I'm not sure if I was a mother when I initially read this post but it etched itself a permanent mark in my One Day folder. You know those pieces of advice that you hear that don't exactly apply to you at that moment but you know that you'd be an idiot to not save it for a rainy day? Well, this was that. That single piece of advice has been guiding me through the last year or so and I'll be honest, it's very much easier said than done.
When your kid is embarrassing the shit out of you by throwing an epic tantrum or making you question why you thought giving birth to another one of these miniature demon spawns was a good idea, the last thing you want to do is cuddle your flailing, surprisingly strong offspring. You'd rather pretend to not know them and put yourself in a time-out that involves a People magazine and a glass of rosé. (Amiright? No? That's just me, I guess...)
You want to yell back at the tiny human screaming at you even though you're only two feet away. You're tired of saying NO for the sake of saying NO. You're emotionally drained in a way that doesn't seem fair considering you are the one responsible for having given this little terd life. Don't they have any respect? No. Of course they don't-- they're THREE and the concept of respect probably won't make sense to them until they have a little curmudgeon of their own screaming at them in the supermarket because you won't buy the GMO and crack-laced Elmo crackers/puffs/thingys. (This is a hypothetical situation, obviously. My sweet, kind, and polite Mo would NEVER do something like that.)

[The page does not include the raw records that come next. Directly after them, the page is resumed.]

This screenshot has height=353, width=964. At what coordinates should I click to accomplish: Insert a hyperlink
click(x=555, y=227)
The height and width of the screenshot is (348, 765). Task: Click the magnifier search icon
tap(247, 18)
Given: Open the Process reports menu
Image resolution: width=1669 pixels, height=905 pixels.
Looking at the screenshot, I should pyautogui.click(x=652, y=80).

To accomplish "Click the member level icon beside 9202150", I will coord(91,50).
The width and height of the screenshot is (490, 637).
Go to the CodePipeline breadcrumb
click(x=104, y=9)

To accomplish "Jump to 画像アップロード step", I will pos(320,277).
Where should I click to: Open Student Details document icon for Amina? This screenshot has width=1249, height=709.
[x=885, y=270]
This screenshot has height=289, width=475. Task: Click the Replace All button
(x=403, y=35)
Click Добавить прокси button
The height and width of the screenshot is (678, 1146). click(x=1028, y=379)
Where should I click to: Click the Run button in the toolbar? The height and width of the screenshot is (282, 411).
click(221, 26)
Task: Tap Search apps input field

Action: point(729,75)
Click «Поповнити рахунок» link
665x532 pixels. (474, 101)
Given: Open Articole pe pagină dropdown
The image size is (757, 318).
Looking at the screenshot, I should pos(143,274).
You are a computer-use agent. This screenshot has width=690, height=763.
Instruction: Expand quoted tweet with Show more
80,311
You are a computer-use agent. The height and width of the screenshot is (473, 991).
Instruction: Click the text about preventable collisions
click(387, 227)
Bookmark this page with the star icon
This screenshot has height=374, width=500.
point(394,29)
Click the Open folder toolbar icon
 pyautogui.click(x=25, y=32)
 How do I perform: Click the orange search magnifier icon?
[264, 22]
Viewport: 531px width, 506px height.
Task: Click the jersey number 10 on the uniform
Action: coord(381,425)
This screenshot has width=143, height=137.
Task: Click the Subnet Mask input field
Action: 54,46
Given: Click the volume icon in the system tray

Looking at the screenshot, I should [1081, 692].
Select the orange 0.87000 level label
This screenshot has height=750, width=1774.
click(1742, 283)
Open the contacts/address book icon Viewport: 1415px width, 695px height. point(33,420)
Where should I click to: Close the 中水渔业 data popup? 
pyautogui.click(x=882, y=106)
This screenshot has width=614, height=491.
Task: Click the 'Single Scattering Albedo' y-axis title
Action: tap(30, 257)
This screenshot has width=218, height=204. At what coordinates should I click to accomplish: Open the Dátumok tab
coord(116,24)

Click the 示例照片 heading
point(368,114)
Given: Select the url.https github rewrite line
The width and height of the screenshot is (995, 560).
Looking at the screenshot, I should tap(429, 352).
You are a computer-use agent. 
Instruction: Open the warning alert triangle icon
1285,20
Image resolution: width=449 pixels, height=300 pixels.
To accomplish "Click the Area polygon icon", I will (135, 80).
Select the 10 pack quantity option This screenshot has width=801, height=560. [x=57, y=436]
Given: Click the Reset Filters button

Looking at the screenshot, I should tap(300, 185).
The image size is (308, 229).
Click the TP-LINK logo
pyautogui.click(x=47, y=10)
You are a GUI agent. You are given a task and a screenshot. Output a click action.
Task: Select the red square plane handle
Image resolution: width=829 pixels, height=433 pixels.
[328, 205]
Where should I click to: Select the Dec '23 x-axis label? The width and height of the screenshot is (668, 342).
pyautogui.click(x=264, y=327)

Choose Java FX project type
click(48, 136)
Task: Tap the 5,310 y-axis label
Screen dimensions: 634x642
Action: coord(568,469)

It took me months to realize this so consider this my gift to you but it turns out that yelling back at them doesn't actually work. They just yell louder and three octaves higher. Neither does bribery or threatening to take away their beloved iPad because they will learn to call your bluff because they know good and well that you can't survive without Daniel Tiger's Neighborhood any more than they can.
You may have to reach somewhere deep inside of that maternal memory box, back to a time when they only needed the rise and fall of your chest to fall asleep instead of thirty-two renditions of The Itsy Bitsy Spider, three different cups of water (the first one didn't have ice, the second wasn't in the right Sophia The First cup, the third was just to fuck with you), and very light back tickles until the snoring begins. You will remember a time when they didn't talk back, when they laughed at everything you did, a time when you weren't "the yuckiest person ever", a time when pinching their little sister wasn't their most cherished hobby.
You just love them harder.
You love them harder on the days it feels hard to do so.
You love them harder when you don't really want to.
You love them harder when you don't like them very much.
You love them harder when you feel like you couldn't possibly love them anymore than you already do.